Tokenization -- Converts the formatted conversation to token IDs using tokenizer_image_token(), which handles the special IMAGE_TOKEN_INDEX = -200 placeholder.

Label masking -- Copies input_ids to labels and masks user turn tokens with IGNORE_INDEX = -100.

Modality-aware length reporting -- The modality_lengths property returns positive lengths for samples with images and negative lengths for text-only samples, enabling modality-grouped batching.

Usage

LazySupervisedDataset is instantiated internally by make_supervised_data_module() and is not typically imported directly:

from llava.train.train import LazySupervisedDataset

Code Reference

Source Location

Repository: https://github.com/haotian-liu/LLaVA
File: llava/train/train.py, lines 658--739
Related: make_supervised_data_module() at lines 776--785

Signature

class LazySupervisedDataset(Dataset):
    """Dataset for supervised fine-tuning."""

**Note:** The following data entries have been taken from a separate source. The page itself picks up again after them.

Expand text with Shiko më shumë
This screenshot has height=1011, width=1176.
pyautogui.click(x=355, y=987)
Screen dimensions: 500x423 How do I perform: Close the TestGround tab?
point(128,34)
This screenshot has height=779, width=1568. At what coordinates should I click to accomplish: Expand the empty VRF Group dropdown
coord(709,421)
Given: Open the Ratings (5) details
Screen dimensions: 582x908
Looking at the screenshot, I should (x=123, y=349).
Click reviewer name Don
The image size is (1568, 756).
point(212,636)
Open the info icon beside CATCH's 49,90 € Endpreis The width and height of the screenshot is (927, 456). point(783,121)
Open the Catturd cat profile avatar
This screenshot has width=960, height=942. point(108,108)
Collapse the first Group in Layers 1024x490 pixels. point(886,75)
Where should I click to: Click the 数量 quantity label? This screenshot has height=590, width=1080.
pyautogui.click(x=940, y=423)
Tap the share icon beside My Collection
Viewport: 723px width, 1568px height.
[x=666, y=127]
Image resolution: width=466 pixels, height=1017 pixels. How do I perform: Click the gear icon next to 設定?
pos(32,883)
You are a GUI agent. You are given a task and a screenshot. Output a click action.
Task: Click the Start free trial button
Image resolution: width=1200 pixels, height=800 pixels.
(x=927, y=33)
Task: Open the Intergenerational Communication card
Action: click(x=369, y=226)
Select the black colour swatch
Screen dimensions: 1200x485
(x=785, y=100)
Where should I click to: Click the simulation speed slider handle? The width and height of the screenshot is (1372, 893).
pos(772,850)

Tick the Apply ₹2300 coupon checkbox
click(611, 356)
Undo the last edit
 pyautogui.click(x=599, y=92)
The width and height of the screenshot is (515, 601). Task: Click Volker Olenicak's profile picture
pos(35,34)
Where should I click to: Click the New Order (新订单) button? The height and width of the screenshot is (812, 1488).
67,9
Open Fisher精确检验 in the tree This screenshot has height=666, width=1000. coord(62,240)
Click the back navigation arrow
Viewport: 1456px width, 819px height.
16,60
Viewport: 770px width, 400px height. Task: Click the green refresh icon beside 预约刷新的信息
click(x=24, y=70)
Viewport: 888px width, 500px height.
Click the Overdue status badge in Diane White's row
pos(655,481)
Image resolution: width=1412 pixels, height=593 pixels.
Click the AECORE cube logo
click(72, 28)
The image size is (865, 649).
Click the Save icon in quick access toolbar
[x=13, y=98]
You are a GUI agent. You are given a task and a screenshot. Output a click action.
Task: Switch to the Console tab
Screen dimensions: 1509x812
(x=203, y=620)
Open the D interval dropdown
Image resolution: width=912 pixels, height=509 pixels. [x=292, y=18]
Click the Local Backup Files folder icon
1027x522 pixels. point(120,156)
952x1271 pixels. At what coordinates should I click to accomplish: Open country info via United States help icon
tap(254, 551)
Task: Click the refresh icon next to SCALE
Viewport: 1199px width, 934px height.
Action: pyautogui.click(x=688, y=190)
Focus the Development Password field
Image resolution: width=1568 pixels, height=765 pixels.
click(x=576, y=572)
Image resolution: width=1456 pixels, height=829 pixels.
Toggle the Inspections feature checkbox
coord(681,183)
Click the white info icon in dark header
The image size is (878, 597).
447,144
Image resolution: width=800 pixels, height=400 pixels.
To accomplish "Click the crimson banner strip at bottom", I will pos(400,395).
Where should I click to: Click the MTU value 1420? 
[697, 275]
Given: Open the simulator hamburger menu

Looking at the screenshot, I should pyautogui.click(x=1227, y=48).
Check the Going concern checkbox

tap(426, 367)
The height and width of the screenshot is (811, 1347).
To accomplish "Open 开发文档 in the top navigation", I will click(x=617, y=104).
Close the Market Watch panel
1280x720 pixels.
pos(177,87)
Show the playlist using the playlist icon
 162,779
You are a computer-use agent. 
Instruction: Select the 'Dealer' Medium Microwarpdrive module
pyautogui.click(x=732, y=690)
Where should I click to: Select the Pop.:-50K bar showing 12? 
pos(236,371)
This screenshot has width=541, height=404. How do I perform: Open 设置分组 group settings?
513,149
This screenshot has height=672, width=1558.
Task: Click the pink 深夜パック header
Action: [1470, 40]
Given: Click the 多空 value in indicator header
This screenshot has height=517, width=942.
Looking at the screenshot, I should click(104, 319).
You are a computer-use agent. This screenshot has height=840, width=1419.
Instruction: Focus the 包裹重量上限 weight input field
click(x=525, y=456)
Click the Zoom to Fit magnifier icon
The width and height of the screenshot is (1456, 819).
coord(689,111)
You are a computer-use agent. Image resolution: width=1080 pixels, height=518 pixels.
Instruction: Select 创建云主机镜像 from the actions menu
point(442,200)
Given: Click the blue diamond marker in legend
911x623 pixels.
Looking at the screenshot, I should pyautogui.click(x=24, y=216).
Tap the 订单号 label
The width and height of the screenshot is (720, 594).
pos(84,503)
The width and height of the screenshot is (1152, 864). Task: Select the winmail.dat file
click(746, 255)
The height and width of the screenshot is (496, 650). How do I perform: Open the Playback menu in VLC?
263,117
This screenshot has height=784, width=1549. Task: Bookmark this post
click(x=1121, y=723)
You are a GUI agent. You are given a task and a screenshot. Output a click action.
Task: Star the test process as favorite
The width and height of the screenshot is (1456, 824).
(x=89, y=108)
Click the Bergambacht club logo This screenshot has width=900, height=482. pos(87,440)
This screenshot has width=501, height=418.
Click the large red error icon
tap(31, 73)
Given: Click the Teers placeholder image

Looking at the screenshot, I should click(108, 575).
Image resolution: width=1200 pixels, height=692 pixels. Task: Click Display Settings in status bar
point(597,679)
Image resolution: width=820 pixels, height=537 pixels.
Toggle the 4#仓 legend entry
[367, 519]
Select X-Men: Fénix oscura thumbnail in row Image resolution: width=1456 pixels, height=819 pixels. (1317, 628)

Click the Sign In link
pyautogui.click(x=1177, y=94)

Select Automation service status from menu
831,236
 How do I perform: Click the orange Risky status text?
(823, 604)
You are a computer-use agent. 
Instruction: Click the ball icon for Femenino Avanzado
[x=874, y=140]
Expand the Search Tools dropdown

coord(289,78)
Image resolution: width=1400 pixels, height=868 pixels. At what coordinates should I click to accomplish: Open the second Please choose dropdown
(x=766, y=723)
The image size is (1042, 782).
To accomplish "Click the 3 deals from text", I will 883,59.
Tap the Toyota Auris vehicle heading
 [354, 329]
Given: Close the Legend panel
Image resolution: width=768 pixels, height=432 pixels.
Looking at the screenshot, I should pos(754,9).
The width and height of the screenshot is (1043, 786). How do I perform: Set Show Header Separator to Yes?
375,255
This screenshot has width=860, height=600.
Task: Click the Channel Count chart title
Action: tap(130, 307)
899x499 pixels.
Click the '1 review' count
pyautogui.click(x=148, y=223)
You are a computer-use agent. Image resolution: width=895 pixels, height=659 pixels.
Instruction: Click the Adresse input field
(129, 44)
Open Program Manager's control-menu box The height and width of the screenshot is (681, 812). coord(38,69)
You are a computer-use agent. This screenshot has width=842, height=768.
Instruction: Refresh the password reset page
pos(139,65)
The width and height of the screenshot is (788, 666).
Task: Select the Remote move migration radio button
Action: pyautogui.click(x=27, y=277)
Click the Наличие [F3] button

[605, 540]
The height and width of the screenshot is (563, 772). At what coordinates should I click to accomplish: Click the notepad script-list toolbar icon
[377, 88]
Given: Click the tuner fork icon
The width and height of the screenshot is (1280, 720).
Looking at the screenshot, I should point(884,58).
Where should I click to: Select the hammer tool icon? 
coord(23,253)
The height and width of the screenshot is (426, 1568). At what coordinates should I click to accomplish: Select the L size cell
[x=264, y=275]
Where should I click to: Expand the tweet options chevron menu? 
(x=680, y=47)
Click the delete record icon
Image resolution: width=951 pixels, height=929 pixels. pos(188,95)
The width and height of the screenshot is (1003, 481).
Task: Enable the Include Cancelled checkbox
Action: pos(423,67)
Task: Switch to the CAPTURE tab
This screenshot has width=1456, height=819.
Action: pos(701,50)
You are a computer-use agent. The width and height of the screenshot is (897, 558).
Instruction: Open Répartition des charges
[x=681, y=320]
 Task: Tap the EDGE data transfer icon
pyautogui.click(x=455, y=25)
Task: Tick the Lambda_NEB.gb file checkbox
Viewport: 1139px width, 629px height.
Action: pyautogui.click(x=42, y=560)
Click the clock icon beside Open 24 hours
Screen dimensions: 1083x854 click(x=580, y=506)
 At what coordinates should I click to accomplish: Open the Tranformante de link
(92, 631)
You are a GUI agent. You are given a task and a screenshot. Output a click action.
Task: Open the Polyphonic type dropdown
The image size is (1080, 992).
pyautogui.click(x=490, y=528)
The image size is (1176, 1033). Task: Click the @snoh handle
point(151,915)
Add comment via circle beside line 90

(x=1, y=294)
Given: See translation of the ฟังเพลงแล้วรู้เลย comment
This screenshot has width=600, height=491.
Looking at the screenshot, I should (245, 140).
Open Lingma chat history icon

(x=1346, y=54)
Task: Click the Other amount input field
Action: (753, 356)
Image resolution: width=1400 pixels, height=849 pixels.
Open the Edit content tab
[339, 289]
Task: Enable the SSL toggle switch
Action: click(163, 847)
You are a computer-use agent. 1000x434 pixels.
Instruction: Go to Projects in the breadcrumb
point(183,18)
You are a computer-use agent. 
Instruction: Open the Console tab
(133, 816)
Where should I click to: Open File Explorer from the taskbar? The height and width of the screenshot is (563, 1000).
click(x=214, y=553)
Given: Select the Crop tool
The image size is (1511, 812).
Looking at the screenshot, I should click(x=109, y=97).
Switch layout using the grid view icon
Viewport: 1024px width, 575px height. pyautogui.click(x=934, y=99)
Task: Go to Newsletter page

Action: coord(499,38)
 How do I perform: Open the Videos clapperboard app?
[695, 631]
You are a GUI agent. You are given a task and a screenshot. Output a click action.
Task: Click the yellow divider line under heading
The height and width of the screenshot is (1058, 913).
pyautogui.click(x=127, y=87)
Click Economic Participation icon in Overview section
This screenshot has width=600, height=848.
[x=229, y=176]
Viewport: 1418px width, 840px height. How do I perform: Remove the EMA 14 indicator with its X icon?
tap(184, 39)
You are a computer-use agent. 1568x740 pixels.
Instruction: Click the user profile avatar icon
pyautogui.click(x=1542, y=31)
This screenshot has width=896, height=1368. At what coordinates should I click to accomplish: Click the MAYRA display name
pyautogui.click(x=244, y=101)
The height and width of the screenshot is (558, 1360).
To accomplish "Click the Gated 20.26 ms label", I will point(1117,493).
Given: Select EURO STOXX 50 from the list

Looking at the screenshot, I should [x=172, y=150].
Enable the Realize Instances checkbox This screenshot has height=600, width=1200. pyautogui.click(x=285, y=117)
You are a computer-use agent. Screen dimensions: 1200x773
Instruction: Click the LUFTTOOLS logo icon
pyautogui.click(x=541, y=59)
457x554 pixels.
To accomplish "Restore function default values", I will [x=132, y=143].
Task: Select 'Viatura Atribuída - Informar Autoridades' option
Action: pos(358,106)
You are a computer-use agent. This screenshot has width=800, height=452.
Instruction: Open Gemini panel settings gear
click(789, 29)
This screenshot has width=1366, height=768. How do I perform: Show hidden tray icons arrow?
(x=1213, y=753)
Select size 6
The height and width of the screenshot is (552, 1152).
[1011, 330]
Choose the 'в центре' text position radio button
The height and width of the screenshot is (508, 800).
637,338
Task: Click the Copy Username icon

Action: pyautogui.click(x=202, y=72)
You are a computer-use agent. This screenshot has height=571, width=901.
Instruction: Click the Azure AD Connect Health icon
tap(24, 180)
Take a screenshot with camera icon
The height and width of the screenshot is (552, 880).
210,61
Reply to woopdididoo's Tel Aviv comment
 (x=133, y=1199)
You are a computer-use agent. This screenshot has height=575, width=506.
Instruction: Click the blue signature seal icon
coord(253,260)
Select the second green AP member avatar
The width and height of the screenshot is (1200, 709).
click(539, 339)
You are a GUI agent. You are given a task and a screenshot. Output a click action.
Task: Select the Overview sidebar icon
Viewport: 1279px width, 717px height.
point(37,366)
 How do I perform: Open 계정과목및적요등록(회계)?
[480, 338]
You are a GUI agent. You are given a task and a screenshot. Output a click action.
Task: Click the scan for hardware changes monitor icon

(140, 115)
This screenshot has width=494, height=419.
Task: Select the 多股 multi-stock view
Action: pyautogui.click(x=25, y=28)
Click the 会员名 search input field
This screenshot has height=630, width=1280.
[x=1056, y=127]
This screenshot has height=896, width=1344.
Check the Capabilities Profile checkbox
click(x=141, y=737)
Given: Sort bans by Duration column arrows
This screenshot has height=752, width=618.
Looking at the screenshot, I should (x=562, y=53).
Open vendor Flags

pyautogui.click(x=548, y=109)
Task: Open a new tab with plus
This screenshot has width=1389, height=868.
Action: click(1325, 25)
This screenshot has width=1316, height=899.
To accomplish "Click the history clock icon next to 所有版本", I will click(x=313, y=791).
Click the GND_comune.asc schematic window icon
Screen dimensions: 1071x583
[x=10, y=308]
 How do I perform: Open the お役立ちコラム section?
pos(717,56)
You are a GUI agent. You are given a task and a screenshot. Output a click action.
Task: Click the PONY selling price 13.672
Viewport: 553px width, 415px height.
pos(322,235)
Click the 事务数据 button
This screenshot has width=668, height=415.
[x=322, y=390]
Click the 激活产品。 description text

    def __init__(self, data_path: str,
                 tokenizer: transformers.PreTrainedTokenizer,
                 data_args: DataArguments):
        super(LazySupervisedDataset, self).__init__()
        list_data_dict = json.load(open(data_path, "r"))
        rank0_print("Formatting inputs...Skip in lazy mode")
        self.tokenizer = tokenizer
        self.list_data_dict = list_data_dict
        self.data_args = data_args

    def __len__(self):
        return len(self.list_data_dict)

    @property
    def lengths(self):
        ...  # Returns word-count-based lengths for each sample

    @property
    def modality_lengths(self):
        ...  # Returns signed lengths (positive=image, negative=text-only)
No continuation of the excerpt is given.